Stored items
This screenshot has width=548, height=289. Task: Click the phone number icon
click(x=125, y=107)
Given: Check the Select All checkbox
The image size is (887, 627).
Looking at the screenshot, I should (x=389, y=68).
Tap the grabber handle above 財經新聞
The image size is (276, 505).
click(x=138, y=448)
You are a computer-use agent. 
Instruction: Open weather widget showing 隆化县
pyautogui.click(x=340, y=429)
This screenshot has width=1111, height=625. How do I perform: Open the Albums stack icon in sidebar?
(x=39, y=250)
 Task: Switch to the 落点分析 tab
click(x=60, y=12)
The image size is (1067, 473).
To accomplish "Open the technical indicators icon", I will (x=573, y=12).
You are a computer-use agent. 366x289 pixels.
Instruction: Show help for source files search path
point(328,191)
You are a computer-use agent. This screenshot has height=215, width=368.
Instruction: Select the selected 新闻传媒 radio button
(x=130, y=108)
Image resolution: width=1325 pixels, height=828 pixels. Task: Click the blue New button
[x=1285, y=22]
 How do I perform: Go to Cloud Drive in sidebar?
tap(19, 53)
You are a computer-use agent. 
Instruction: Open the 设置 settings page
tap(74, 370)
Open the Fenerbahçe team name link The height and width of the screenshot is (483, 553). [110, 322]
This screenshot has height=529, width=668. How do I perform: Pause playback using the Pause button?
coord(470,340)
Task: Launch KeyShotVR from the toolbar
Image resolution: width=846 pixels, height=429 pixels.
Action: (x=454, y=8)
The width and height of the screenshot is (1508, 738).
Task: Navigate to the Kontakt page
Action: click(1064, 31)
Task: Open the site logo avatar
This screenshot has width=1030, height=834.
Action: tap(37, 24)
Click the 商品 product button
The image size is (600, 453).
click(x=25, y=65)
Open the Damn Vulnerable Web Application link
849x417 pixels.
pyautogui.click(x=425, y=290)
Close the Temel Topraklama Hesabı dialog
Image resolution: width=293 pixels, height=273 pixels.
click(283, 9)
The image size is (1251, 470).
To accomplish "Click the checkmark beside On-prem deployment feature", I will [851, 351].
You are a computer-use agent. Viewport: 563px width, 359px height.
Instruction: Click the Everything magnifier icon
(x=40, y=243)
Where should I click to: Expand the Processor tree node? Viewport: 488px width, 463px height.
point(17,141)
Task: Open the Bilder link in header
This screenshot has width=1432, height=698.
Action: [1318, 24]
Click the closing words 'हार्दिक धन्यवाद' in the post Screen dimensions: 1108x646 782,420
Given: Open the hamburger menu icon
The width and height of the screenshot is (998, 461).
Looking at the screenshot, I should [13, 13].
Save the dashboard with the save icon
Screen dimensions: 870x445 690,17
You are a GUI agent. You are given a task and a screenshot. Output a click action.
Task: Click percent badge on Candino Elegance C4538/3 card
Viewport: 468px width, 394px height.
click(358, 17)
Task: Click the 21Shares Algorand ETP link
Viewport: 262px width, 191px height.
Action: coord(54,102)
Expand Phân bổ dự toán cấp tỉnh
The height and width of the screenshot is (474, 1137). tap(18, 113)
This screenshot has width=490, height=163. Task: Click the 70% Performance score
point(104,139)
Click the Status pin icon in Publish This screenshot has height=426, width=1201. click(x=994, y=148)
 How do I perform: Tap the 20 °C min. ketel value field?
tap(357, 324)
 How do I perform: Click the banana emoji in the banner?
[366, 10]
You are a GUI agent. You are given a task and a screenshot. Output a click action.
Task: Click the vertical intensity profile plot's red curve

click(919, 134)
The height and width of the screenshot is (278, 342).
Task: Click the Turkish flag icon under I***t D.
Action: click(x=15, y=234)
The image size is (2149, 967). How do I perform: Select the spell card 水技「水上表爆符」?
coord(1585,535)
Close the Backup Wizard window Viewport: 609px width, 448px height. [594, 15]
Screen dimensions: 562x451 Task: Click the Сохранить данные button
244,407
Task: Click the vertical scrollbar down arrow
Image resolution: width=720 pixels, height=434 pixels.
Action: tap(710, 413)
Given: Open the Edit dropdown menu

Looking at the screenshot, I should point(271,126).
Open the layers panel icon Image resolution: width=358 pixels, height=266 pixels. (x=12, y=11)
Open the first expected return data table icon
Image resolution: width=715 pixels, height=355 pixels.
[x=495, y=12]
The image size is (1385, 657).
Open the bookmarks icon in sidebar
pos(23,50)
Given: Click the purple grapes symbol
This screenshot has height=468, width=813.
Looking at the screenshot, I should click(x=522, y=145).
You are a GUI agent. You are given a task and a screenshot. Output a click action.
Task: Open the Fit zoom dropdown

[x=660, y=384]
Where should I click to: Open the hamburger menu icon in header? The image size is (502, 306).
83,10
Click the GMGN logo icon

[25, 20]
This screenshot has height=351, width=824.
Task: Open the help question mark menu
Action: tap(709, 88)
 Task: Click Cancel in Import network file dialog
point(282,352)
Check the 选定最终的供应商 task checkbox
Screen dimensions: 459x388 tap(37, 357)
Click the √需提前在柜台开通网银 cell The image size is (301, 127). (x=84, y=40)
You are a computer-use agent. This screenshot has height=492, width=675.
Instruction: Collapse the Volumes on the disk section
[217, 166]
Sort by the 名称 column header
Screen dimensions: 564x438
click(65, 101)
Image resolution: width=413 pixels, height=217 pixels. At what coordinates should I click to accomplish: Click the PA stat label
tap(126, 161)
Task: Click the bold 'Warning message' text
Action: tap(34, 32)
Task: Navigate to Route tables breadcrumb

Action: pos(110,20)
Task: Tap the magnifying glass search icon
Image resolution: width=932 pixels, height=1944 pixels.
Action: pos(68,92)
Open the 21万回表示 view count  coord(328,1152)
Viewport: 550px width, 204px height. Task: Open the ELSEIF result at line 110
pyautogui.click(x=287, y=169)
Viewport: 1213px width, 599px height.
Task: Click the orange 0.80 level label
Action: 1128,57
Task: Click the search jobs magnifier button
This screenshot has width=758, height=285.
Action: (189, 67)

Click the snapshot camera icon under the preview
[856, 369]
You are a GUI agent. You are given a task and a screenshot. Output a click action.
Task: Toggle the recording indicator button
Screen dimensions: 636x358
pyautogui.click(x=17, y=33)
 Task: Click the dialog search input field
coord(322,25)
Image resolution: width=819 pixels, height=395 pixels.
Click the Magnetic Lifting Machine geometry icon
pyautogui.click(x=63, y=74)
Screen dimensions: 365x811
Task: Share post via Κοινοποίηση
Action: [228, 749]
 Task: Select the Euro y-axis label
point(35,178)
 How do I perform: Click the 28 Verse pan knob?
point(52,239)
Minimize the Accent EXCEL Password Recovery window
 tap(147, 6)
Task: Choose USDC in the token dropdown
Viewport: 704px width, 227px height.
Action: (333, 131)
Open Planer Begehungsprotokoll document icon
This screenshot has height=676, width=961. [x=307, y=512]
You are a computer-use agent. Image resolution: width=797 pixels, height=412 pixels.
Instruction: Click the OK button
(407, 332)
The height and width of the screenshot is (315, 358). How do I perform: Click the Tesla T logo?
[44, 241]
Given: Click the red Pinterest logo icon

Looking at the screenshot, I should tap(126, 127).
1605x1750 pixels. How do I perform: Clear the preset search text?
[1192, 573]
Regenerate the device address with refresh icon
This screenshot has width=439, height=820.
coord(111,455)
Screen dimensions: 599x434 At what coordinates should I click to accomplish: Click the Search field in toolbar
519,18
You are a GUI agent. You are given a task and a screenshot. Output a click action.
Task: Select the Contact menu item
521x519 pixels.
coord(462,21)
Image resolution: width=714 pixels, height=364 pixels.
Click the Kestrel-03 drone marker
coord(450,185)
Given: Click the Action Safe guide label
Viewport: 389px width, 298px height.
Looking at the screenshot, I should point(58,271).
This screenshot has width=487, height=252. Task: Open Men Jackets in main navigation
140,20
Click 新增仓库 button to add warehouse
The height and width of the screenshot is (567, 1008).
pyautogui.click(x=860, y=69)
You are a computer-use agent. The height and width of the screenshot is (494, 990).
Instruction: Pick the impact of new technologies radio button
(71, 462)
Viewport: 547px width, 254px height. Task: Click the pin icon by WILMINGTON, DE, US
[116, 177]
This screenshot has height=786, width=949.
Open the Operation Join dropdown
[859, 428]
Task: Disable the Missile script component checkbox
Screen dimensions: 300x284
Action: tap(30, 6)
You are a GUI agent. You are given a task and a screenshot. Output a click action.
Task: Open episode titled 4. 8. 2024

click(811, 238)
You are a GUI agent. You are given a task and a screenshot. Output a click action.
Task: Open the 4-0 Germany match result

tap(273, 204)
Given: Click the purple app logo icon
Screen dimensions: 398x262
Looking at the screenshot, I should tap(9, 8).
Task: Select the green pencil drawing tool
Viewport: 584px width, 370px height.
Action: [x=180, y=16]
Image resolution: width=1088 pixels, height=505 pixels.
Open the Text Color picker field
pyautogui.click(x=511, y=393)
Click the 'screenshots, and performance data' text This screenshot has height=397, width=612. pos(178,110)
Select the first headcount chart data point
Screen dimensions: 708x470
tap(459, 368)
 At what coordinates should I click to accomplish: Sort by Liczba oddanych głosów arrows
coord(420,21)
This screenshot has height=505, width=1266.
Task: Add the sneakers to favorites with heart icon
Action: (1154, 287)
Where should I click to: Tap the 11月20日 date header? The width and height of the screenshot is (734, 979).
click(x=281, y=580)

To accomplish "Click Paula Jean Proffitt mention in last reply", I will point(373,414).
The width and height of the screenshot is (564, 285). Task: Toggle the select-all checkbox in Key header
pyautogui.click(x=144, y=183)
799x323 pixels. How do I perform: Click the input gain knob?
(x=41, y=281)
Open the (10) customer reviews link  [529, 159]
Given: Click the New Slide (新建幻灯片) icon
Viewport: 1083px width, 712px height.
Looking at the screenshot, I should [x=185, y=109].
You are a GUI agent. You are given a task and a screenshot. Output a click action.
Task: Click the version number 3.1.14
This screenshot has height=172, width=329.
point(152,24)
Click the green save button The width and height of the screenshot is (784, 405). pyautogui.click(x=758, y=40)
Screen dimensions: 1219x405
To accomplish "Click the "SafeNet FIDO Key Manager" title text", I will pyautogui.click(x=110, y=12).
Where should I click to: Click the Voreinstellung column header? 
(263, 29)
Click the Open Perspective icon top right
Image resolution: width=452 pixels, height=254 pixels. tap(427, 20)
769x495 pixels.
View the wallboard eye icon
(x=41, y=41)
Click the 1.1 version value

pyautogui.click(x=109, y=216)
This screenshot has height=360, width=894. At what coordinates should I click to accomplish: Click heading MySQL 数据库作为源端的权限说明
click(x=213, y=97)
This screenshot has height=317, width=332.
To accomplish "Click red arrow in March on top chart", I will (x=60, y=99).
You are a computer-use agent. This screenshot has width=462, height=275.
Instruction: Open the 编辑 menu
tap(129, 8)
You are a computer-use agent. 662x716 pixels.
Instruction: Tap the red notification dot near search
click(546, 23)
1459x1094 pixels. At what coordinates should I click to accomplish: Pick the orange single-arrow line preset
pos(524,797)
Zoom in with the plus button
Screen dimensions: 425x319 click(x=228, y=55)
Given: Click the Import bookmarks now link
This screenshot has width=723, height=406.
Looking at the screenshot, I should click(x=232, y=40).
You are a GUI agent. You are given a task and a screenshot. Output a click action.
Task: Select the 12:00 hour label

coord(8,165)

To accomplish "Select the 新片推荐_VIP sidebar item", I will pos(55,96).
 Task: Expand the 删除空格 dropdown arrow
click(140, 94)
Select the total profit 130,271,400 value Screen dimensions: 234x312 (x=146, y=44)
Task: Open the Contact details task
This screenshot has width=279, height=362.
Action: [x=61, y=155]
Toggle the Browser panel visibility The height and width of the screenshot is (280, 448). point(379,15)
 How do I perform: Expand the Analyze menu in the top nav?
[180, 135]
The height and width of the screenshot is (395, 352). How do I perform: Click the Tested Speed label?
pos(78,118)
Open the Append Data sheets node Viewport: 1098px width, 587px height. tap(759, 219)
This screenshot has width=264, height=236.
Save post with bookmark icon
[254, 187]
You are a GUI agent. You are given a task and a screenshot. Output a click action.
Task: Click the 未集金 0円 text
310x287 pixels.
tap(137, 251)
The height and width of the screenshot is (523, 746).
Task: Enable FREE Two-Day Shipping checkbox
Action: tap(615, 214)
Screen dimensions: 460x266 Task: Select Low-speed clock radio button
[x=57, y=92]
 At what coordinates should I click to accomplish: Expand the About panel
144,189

→ **EXERCISE BRIEF**
Reproduce exactly the entries above, limited to the lines from the one with "Viewport: 1083px width, 712px height." through the one with "Screen dimensions: 1219x405", both included.

→ **TASK OUTPUT**
Viewport: 1083px width, 712px height.
Looking at the screenshot, I should [x=185, y=109].
You are a GUI agent. You are given a task and a screenshot. Output a click action.
Task: Click the version number 3.1.14
This screenshot has height=172, width=329.
point(152,24)
Click the green save button The width and height of the screenshot is (784, 405). pyautogui.click(x=758, y=40)
Screen dimensions: 1219x405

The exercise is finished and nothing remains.